----- Text excerpt

The Olympic Gold medalist and 6x World Champion begins a new chapter in RAF.
Jordan Burroughs is wrestling for money. Real American Freestyle announced the signing this week, slotting the most decorated American freestyle wrestler in history into RAF 12 on August 22 at Rocket Arena in Cleveland. The event marks the one-year anniversary of the league’s launch.
For anyone who has watched Burroughs hand-fight at 74kg over the last decade, the news lands with weight. This is the man whose double-leg, set up off the collar tie and that signature blast step, became the template a generation of American wrestlers tried to copy. Olympic gold in London. Six World Championships. Combined, seven major international titles, the most by any American in freestyle wrestling, surpassing John Smith’s previous mark. He held a senior international unbeaten run of 69 consecutive victories, the kind of streak that doesn’t really have a comp in modern American wrestling.
RAF gives him somewhere to compete that isn’t the Olympic cycle.
Burroughs was, by some distance, the first American freestyle wrestler to cross over into mainstream visibility. Before the 2012 Games in London, he changed his Twitter handle to @alliseeisgold and called his shot publicly. He then went through the bracket undefeated to win Olympic gold at 23. He kept “All I See is Gold” as a personal mantra and as the name of the wrestling academy he now operates outside competition.
The promotion, founded by Chad Bronstein, Israel Martinez, and former WCW president Eric Bischoff, launched in August 2025 as the first unscripted professional freestyle wrestling league. It streams exclusively on FOX Nation. Per the league’s own figures cited by MyMMAnews, RAF events have generated more than 250 million social views per event since launch.
The summer slate is where the curiosity sits.
RAF 10 opens it this weekend at Chaifetz Arena in St. Louis, headlined by Khamzat Chimaev (15-1 in MMA) against Dillon Danis in a catchweight freestyle bout. Chimaev recently dropped the UFC middleweight title to Sean Strickland by split decision at UFC 328 in May. Watching him wrestle without strikes, against a grappler who has spent years framing himself as a jiu-jitsu specialist, is a clean stylistic question. Chimaev’s chain wrestling, the way he transitions from a body lock to a snatch single, doesn’t always need punches to work. Danis, training out of a no-gi base, will be defending in a rule set that rewards exposure points and pushouts, not guard retention.

----------

Rewrite the Jordan Burroughs article from "The Olympic Gold" up to and including "the league’s launch.", substituting "Detroit" for "Cleveland".

----- Supplied information

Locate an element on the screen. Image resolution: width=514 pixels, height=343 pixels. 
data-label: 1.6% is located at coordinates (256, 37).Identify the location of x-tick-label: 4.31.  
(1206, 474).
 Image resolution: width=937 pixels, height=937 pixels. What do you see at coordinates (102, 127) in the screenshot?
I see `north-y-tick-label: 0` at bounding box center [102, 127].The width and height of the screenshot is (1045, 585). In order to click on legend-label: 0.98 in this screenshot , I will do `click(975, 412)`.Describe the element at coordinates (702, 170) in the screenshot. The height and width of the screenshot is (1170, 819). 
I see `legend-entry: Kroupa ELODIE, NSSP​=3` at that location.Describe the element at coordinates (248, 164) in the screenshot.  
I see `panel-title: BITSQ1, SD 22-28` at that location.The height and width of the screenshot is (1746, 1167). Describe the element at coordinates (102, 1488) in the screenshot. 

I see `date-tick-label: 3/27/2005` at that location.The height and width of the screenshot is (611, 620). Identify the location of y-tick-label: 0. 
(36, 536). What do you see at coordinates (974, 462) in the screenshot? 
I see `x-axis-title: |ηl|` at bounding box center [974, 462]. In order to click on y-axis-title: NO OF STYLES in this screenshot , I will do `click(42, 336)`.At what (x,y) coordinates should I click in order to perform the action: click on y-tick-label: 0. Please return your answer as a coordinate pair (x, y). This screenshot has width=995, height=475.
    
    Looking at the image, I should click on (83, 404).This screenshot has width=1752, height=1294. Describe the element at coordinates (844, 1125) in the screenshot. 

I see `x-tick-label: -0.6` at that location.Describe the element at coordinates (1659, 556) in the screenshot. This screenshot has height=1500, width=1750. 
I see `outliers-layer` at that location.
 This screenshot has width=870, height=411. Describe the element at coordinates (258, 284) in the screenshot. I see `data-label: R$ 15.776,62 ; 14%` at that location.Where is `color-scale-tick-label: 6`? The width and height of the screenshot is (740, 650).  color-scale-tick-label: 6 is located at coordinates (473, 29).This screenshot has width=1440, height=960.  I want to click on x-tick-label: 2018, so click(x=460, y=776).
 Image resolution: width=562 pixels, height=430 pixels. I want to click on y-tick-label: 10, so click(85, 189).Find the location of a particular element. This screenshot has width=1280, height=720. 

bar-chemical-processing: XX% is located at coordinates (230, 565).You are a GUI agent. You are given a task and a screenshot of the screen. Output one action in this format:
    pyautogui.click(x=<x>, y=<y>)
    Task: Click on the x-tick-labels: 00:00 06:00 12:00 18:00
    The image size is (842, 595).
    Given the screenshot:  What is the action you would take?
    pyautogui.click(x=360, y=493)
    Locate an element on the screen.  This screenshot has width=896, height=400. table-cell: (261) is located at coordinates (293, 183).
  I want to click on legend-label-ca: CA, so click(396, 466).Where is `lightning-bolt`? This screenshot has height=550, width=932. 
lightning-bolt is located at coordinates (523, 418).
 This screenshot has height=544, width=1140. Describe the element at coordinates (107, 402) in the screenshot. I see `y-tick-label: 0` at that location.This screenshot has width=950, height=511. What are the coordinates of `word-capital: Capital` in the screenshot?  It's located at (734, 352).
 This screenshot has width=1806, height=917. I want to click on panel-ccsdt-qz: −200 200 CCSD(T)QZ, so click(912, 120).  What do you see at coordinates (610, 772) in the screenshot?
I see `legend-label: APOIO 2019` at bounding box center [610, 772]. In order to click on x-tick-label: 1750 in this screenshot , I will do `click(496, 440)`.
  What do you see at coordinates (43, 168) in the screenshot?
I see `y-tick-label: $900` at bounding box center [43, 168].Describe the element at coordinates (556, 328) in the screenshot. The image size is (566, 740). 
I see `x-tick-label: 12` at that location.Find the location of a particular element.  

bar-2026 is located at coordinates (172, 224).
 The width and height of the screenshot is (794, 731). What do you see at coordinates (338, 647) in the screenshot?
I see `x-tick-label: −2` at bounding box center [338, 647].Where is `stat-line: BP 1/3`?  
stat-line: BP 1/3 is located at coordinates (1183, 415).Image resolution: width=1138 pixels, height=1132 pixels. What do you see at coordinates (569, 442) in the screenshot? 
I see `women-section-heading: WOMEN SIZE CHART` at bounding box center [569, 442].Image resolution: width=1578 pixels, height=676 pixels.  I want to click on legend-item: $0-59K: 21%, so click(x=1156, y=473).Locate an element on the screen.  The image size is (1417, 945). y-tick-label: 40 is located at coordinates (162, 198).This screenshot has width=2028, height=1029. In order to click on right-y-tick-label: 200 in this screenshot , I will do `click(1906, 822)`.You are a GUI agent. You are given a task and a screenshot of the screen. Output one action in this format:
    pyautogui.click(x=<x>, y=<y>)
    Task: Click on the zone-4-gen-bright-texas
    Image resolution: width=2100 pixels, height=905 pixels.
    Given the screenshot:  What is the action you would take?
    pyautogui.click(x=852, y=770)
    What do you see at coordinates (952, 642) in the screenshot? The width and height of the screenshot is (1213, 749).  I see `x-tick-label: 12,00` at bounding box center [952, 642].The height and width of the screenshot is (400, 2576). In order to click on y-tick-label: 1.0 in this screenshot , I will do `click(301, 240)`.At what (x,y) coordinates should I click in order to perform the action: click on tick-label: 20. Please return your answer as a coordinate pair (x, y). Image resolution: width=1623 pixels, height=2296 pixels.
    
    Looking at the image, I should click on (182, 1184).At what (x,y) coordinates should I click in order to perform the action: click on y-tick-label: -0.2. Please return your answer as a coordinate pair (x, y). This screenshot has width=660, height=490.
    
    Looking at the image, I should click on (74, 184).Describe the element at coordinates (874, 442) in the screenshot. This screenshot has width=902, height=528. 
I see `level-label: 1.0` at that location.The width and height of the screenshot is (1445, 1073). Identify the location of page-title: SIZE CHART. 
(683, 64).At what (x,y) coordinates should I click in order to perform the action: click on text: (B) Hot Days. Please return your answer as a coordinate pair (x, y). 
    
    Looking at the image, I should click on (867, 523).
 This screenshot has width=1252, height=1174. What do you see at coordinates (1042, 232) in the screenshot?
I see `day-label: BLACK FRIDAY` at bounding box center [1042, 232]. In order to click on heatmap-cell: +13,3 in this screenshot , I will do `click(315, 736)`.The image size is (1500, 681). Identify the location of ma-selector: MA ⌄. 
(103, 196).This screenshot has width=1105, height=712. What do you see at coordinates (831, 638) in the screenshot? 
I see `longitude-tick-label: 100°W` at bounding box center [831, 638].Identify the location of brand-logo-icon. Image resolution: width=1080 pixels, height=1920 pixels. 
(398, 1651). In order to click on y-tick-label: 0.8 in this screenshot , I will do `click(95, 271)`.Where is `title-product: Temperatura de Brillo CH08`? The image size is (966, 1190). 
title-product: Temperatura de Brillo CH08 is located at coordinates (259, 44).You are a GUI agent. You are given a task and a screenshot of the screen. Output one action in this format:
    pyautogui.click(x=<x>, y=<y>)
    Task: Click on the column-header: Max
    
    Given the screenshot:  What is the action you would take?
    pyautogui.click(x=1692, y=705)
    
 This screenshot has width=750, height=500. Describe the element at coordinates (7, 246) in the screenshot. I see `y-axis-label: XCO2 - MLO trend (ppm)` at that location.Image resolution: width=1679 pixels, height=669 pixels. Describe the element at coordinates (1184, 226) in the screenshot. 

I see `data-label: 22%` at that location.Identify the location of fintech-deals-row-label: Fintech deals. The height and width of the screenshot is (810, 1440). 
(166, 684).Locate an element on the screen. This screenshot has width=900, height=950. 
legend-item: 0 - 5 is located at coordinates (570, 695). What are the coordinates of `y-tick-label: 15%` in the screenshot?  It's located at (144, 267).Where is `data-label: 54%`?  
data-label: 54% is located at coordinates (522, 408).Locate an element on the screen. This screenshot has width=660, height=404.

----------

▸ **Written response**
The Olympic Gold medalist and 6x World Champion begins a new chapter in RAF.
Jordan Burroughs is wrestling for money. Real American Freestyle announced the signing this week, slotting the most decorated American freestyle wrestler in history into RAF 12 on August 22 at Rocket Arena in Detroit. The event marks the one-year anniversary of the league’s launch.